0076/HAAC/01-2023/pl/P
L’affaire fait grand bruit dans la localité où elle s’est déroulée. E.S., connu pour ses multiples conquêtes et ses avances insistantes envers les femmes mariées, a été rattrapé par ses propres excès. Selon les informations rapportées par Banouto, le jeune homme aurait tenté de séduire l’épouse d’un parent proche, ignorant les avertissements répétés de son entourage.
Excédée par les sollicitations incessantes, la victime a fini par alerter son mari. Ensemble, ils ont mis au point un stratagème : la femme a feint d’accepter les avances de E.S. afin de le piéger. Le séducteur, convaincu d’avoir réussi, s’est rendu au domicile du mari pour conclure son entreprise. Il y a été surpris en flagrant délit, pris de panique et contraint de fuir sous les huées.
Mais l’humiliation ne s’est pas arrêtée là. Quelques jours plus tard, lors des rituels de “manxixo”, les Zangbéto gardiens de la tradition et de la moralité ont publiquement scandé son nom, dénonçant son comportement jugé indigne. Ce rappel communautaire, à la fois spirituel et social, a transformé la faute privée en sanction publique.
L’affaire relance le débat sur la place des valeurs morales et du respect des liens familiaux dans la société béninoise. Les Zangbéto, en exposant le fautif, rappellent que la communauté reste le dernier rempart contre la déchéance morale et la banalisation de l’irrespect.
Ce fait divers, au-delà de son aspect spectaculaire, illustre la persistance des mécanismes traditionnels de régulation sociale et la force du collectif face aux dérives individuelles.
À Porto-Novo, un fait divers pour le moins singulier agite les conversations. E.S., connu pour ses manières charmeuses et ses conquêtes multiples, a vu sa réputation s’effondrer après avoir tenté de séduire l’épouse d’un parent proche. Ce comportement, jugé scandaleux par la communauté, a été exposé au grand jour lors des rituels de “manxixo”, où les Zangbéto ont publiquement scandé son nom, dénonçant ses agissements.

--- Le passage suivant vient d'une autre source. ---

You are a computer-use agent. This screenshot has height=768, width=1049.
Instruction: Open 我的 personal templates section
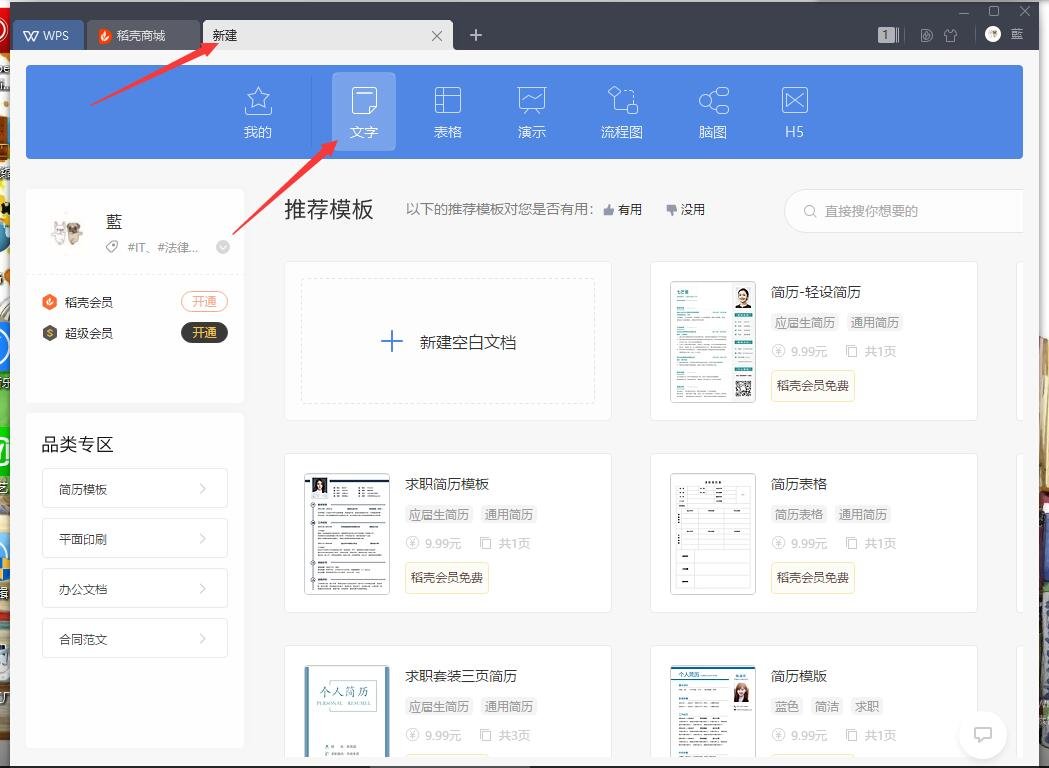coord(258,110)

Quelques jours avant cette humiliation publique, E.S. avait été piégé par le couple qu’il convoitait. Selon les témoignages recueillis par Banouto, la femme, excédée par les avances répétées, a alerté son mari. Ensemble, ils ont élaboré un stratagème : elle a feint d’accepter les propositions du séducteur afin de l’attirer dans un piège. Pris sur le fait dans la maison du mari, E.S. n’a pu nier ses intentions.
L’affaire, relayée dans les discussions locales et amplifiée par les rituels traditionnels, a pris une dimension communautaire. Les Zangbéto, gardiens des valeurs morales et de la cohésion sociale, ont transformé cette dénonciation en leçon publique, rappelant que la transgression des liens familiaux et le manque de respect envers autrui ne restent jamais impunis.
Ce scandale illustre la persistance des mécanismes de régulation sociale au sein des communautés béninoises, où la honte publique demeure un moyen efficace de dissuasion. Au-delà de la moquerie, l’épisode met en lumière la force des traditions dans la préservation de l’éthique et du respect des liens familiaux.